Пыль под ногами казалась живой. Словно здесь ходили недавно. Или всегда.
Старый коридор. Скрип половиц. Плесень в углах.
Он узнал стены. Руки потянулись по ним инстинктивно, как будто он —
слепой, узнающий детство на ощупь.
Он прошёл до самой задней комнаты.
И увидел:
Стену, на которой когда-то висело зеркало.
Теперь его не было. Только след. И слово, выцарапанное гвоздём:
“ТЫ УЖЕ ТАМ”
Зои медленно подошла.
– Это не угроза.
– Нет, – сказал он. – Это факт.
– Что ты ищешь?
Он опустился на колени.
– Подпол.
Он ударил в доску – третий шаг от стены. Она сдвинулась. Под ней —
пустота.
Запах.
Не просто сырость. А человеческий след.
Он залез внутрь. Темнота сжала его со всех сторон. Свет телефона дрожал.
На дне лежала кукла. Без головы.
И диктофон.
Он включил.
Шипение. Потом голос. Детский. Не его.
– Если ты нашёл это – значит, ты помнишь.
Если не помнишь – ты не выберешься.
Убей её, Тейт. Или она убьёт тебя.
Запись оборвалась.
Он вылез наружу.
Зои стояла бледная.
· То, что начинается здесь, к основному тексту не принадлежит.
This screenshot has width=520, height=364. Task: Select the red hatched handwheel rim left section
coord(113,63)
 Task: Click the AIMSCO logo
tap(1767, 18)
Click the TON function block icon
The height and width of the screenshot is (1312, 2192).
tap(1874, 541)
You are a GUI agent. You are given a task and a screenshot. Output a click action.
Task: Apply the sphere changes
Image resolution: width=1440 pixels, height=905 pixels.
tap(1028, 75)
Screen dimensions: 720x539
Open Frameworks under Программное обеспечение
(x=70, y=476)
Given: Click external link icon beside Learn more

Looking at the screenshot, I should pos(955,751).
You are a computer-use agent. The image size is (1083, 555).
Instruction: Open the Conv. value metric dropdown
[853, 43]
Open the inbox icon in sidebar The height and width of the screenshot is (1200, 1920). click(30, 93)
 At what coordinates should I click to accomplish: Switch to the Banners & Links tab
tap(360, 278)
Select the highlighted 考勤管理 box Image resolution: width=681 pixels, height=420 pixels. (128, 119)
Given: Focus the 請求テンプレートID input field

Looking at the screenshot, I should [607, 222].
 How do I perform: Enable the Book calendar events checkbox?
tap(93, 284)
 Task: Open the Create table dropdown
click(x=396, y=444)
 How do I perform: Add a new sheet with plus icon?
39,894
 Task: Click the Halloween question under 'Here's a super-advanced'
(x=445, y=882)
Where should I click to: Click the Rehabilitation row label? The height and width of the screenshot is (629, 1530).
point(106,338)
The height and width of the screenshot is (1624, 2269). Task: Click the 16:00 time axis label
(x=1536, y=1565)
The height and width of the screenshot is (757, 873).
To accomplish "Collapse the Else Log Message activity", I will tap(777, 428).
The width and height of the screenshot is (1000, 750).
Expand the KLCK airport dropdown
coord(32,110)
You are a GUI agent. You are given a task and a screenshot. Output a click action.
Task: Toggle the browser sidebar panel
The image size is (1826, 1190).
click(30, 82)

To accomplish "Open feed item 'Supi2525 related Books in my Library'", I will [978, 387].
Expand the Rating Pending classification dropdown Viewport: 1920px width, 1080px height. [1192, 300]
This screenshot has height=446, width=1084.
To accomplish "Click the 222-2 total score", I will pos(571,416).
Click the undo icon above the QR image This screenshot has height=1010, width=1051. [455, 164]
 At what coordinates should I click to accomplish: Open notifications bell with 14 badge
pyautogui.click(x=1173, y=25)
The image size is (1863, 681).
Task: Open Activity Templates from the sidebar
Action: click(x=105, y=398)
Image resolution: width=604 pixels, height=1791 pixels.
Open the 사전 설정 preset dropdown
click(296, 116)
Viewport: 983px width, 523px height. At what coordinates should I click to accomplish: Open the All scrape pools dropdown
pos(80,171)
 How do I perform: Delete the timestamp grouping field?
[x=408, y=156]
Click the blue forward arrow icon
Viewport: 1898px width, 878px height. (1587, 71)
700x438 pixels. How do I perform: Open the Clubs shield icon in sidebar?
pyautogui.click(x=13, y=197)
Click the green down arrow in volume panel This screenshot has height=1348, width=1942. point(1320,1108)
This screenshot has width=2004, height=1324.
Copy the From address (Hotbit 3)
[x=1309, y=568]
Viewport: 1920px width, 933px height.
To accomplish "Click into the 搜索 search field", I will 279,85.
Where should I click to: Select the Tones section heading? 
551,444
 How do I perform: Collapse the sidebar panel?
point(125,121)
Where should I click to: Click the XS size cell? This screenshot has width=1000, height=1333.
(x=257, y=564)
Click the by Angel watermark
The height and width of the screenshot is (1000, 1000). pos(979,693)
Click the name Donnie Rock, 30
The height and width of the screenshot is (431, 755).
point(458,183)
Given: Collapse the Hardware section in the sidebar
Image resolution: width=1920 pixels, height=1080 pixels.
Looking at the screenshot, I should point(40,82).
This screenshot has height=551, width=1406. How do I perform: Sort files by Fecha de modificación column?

Она тоже всё слышала.
– Ты веришь, что это – реальность? – спросила она.
Он посмотрел на неё.
– А ты веришь, что мы ещё на этой стороне зеркала?
Они вышли из здания в полной тишине.
Тейтум остановился на пороге. Обернулся.
Внутри, в темноте коридора, кто-то стоял. Слишком высоко для ребёнка.
Слишком спокойно – для случайного прохожего.
Он поднял руку.
В ней – зеркало.
И отражение в нём —
было не Тейтума.
ГЛАВА 5
(Письма из будущего. Расщепление. Вопрос о реальности.) Всю дорогу назад Зои молчала. Она не смотрела на Тейтума. Не потому что
не хотела – потому что боялась увидеть, кого именно она увидит.
После диктофона в подполе – страх стал не внешним, а внутренним.
Боль не в том, что кто-то убивал. А в том, что он мог – даже не зная.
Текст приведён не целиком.